Dans les thématiques et références « coenniennes », on trouve un couple d’hommes de main aussi idiots l’un que l’autre, tout en étant radicalement différents, des doigts de pieds peints en bleu ciel comme ceux, vert pomme, de l’illustre Bunny Lebowski, une balade impromptue dans les États du sud si bien surnommés « the Bible Belt » (la ceinture de la bible), ou une policière pas contente flanquée d’un flingue, mais aussi d’un chihuahua très vocal. Margaret Qualley en Jamie constitue le pivot comique du film – elle parle avec l’accent d'Holly Hunter dans Arizona Junior, jure comme un charretier, et met sa qualité d’expression faciale quasi slapstick à la Jim Carrey au service d’orgasmes aussi variés qu’originaux. 
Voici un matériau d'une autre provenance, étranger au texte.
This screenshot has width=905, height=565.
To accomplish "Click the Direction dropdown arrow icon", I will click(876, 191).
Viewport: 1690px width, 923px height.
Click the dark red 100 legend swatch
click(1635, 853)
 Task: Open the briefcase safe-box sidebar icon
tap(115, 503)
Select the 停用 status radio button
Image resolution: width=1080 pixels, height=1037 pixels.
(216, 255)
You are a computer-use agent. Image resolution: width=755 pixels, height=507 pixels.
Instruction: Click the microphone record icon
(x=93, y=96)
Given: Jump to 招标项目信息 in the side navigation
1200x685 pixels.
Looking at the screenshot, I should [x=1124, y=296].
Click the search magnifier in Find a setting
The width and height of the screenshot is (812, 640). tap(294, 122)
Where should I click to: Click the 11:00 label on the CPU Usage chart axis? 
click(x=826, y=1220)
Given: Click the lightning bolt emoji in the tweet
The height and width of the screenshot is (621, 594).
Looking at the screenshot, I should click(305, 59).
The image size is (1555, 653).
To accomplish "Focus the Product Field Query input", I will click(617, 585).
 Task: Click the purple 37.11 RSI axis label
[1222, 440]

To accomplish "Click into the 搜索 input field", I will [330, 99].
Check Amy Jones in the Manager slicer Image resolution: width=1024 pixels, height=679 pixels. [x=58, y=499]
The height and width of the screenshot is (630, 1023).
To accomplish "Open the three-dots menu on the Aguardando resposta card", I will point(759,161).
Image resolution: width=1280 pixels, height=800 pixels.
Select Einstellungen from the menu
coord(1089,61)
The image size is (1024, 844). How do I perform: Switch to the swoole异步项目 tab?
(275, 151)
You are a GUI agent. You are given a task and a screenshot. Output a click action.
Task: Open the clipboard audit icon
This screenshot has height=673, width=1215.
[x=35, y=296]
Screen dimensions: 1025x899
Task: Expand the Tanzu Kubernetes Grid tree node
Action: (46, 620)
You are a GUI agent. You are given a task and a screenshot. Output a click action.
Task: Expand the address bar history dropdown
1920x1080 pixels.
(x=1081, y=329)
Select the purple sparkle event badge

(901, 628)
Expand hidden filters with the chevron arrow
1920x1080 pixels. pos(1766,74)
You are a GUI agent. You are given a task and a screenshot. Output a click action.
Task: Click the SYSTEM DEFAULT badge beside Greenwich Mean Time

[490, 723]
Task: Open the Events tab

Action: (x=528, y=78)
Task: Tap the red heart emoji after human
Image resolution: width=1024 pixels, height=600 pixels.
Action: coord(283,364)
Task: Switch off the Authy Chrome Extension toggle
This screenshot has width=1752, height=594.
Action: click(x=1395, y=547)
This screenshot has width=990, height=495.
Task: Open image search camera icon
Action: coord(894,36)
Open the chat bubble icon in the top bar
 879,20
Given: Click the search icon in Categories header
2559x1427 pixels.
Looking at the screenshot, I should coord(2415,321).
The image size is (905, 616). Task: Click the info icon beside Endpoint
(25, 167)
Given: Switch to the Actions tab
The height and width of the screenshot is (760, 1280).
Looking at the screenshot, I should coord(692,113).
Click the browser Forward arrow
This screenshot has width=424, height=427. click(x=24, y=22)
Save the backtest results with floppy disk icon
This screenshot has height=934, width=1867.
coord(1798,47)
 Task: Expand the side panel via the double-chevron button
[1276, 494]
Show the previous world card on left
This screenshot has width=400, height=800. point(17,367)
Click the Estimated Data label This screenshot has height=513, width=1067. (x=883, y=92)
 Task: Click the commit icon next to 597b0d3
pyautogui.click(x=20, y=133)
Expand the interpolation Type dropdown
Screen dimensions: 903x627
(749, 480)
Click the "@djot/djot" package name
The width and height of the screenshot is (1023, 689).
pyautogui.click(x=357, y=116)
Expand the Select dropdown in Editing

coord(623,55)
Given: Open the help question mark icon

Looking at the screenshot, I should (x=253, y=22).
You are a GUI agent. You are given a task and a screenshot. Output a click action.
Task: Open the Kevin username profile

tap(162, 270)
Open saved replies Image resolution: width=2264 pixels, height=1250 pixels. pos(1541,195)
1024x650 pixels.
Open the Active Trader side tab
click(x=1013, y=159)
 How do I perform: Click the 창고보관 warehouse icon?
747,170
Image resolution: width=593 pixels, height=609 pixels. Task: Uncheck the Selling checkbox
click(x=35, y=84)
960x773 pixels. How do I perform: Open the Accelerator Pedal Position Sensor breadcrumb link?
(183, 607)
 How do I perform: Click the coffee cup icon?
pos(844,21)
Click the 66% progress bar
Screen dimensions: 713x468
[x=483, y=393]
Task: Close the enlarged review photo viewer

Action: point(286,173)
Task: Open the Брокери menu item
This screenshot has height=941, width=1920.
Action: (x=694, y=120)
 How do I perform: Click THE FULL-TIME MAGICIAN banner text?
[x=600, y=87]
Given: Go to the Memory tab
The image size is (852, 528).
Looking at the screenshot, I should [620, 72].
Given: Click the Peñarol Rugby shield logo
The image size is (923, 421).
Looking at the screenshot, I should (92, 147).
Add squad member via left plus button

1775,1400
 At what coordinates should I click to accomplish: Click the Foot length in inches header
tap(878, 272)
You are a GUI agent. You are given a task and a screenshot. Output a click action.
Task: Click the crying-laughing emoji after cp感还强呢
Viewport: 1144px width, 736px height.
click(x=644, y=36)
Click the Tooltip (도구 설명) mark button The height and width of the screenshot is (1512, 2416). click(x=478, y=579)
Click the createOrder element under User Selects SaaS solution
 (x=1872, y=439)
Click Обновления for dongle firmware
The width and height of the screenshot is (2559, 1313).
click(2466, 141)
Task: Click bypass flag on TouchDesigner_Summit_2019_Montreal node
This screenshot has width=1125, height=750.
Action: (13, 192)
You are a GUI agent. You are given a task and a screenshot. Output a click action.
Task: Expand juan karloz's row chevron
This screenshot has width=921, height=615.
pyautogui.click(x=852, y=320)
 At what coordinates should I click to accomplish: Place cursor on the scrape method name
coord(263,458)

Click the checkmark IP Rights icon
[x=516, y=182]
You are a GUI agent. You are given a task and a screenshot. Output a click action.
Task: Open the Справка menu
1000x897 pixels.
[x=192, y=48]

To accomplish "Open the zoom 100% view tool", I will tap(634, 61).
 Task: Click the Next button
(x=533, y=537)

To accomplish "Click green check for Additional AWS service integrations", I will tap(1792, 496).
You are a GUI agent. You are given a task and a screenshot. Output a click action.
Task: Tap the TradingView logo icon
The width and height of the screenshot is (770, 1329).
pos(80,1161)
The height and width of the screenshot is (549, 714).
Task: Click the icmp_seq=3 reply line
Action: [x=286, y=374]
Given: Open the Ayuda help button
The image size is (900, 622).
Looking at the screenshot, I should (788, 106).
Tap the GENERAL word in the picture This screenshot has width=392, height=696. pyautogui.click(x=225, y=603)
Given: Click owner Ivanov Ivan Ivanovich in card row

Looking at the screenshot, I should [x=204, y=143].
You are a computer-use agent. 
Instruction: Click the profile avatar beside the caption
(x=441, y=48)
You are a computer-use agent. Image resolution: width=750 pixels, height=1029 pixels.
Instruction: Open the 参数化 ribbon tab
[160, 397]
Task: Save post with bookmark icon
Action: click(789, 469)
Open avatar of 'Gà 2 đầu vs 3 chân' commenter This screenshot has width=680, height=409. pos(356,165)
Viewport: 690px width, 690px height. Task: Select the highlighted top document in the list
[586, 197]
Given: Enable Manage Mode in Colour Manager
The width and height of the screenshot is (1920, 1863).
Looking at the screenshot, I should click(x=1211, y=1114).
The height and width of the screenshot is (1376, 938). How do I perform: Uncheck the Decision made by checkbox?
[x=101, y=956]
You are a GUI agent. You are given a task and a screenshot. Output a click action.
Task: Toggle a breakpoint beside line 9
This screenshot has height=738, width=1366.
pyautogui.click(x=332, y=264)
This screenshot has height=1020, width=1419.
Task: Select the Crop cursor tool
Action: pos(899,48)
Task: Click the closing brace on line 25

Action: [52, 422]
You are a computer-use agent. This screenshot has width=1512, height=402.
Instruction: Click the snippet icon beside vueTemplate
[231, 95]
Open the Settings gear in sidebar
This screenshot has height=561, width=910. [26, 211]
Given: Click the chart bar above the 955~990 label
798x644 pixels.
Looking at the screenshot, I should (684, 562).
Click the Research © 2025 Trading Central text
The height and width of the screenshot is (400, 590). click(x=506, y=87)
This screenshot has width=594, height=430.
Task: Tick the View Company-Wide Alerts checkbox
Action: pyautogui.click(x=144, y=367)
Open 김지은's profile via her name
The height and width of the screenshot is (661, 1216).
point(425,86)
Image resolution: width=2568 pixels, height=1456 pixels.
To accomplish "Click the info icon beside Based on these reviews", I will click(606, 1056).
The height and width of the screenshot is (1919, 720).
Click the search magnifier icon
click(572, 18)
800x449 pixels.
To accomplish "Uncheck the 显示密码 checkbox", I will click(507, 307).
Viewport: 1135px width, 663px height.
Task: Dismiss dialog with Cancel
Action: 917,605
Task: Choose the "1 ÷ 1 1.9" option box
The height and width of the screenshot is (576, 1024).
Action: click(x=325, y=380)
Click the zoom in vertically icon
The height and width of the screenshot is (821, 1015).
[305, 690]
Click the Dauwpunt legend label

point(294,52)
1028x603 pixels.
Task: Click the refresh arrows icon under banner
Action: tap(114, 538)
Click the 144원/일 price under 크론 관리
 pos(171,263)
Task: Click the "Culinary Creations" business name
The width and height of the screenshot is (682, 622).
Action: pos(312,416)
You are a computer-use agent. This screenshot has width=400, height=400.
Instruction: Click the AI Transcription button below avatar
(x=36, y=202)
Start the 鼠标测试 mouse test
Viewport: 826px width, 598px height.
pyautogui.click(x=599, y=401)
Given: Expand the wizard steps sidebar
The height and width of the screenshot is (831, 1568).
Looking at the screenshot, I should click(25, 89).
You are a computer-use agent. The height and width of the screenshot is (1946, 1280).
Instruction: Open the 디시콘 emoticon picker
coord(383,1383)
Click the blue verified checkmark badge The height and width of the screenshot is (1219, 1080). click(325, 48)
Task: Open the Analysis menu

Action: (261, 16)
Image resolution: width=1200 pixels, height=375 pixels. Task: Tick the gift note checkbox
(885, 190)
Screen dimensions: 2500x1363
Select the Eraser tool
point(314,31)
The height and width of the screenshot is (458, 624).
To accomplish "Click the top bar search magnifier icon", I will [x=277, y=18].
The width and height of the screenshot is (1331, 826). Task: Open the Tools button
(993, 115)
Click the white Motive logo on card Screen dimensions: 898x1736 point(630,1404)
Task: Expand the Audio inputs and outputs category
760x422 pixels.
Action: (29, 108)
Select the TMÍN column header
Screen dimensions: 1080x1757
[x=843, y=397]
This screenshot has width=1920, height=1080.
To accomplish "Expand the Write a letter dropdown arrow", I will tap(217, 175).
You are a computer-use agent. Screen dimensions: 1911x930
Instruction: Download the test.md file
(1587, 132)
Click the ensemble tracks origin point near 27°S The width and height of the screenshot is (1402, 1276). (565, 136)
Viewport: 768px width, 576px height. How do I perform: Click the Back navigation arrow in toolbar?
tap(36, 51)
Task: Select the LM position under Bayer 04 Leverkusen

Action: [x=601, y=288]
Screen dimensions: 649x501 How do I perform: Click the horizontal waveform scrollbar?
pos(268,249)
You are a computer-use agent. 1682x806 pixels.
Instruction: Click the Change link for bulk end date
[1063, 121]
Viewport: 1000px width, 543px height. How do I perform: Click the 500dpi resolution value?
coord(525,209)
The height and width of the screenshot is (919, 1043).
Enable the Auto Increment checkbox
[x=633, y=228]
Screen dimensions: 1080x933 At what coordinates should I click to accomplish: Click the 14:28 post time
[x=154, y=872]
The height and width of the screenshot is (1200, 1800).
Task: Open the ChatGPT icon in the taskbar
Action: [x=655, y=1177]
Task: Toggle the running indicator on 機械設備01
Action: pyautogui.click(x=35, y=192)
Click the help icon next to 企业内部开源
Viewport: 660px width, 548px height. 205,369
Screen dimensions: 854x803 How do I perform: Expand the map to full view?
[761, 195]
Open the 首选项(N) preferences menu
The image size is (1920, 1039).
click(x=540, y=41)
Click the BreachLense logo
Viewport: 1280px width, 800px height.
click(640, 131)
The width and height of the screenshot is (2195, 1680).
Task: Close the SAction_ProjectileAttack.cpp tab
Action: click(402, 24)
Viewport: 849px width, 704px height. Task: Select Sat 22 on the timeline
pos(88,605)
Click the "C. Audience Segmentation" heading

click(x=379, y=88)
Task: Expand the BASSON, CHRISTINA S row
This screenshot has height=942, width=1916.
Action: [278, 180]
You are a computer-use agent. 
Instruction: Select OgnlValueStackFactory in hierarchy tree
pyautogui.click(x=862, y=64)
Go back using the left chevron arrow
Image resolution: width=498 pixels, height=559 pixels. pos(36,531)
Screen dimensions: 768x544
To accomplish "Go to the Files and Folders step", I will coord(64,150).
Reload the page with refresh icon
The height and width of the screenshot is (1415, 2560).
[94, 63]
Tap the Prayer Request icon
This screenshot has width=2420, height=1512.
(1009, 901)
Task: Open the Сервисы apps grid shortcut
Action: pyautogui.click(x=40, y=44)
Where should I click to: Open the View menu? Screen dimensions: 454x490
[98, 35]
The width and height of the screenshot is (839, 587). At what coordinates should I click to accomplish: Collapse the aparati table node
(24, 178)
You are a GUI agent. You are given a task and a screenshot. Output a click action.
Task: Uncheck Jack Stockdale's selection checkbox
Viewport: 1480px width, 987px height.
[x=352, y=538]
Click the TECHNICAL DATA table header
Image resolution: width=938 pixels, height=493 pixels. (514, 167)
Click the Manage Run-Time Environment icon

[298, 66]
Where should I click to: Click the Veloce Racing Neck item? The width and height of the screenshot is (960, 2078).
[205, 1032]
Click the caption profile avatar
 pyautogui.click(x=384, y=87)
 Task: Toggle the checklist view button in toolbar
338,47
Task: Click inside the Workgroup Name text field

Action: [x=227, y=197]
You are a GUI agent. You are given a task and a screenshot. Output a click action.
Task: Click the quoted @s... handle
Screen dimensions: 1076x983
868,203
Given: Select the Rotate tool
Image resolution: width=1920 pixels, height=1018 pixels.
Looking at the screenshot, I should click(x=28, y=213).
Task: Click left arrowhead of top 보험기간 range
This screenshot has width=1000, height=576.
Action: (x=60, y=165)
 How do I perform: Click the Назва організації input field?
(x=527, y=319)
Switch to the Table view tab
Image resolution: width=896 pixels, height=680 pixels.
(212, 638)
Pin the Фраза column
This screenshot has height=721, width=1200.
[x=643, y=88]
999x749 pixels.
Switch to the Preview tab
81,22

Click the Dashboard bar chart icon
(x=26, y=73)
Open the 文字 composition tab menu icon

La sexualité débordante et hilarante de Jamie se résume parfaitement avec cette phrase qu’elle inscrit en bravade au marqueur sur la voiture en partance pour Tallahassee : « Love is a sleigh ride to hell » soit « L'amour est une glissade en traîneau vers l'enfer ». Le duo de contraires qu’elle forme avec Geraldine Viswanathan en Marian fonctionne remarquablement bien, orientant de façon impromptue le film vers la comédie romantique classique, dans un contexte qui l’est vraiment très peu. Les caméos bien barrés ajoutent une pincée de paprika à l’histoire : Pedro Pascal en collectionneur parano et Matt Damon en sénateur républicain maléfique. Mais le plus notable reste Miley Cyrus en Tiffany Plastercaster, une hippie au plan diabolique, inspirée par Cynthia Plaster Caster, un groupie d’un genre particulier puisqu’elle avait moulé plus de cinquante phallus en érection de nombres de légendes du rock, parmi lesquelles Jimi Hendrix. Sa collection dûment répertoriée a été léguée après sa mort au fameux Kinsey Institute, spécialisé dans la recherche sur les sexualités. L’histoire ne dit pas si tous ces « trésors » ont voyagé dans une valise ou non... Au cours de séquences psychédéliques expérimentales n’ayant rien à envier à Kenneth Anger ou Stan Brakhage, Miley Cyrus apparait donc en pythie du moulage sur les notes délirantes et hallucinogènes du « Maggot Brain » de Funkadelic (1971) qu’elle a elle-même suggéré en BO. Pour ce film de genre « à la cool », Tricia Cooke avait d’abord pensé au titre Drive-Away Dykes (Gouines sur la route), avant de rétropédaler vers des « poupées » plus consensuelles. Mais, après une fin qui lorgne du côté du nobody’s perfect de Certains l’aiment chaud, elle se permet en vraie militante d’afficher le mot qui fâche, collé sur un mur, en grand, avec aplomb. Comme il se doit. 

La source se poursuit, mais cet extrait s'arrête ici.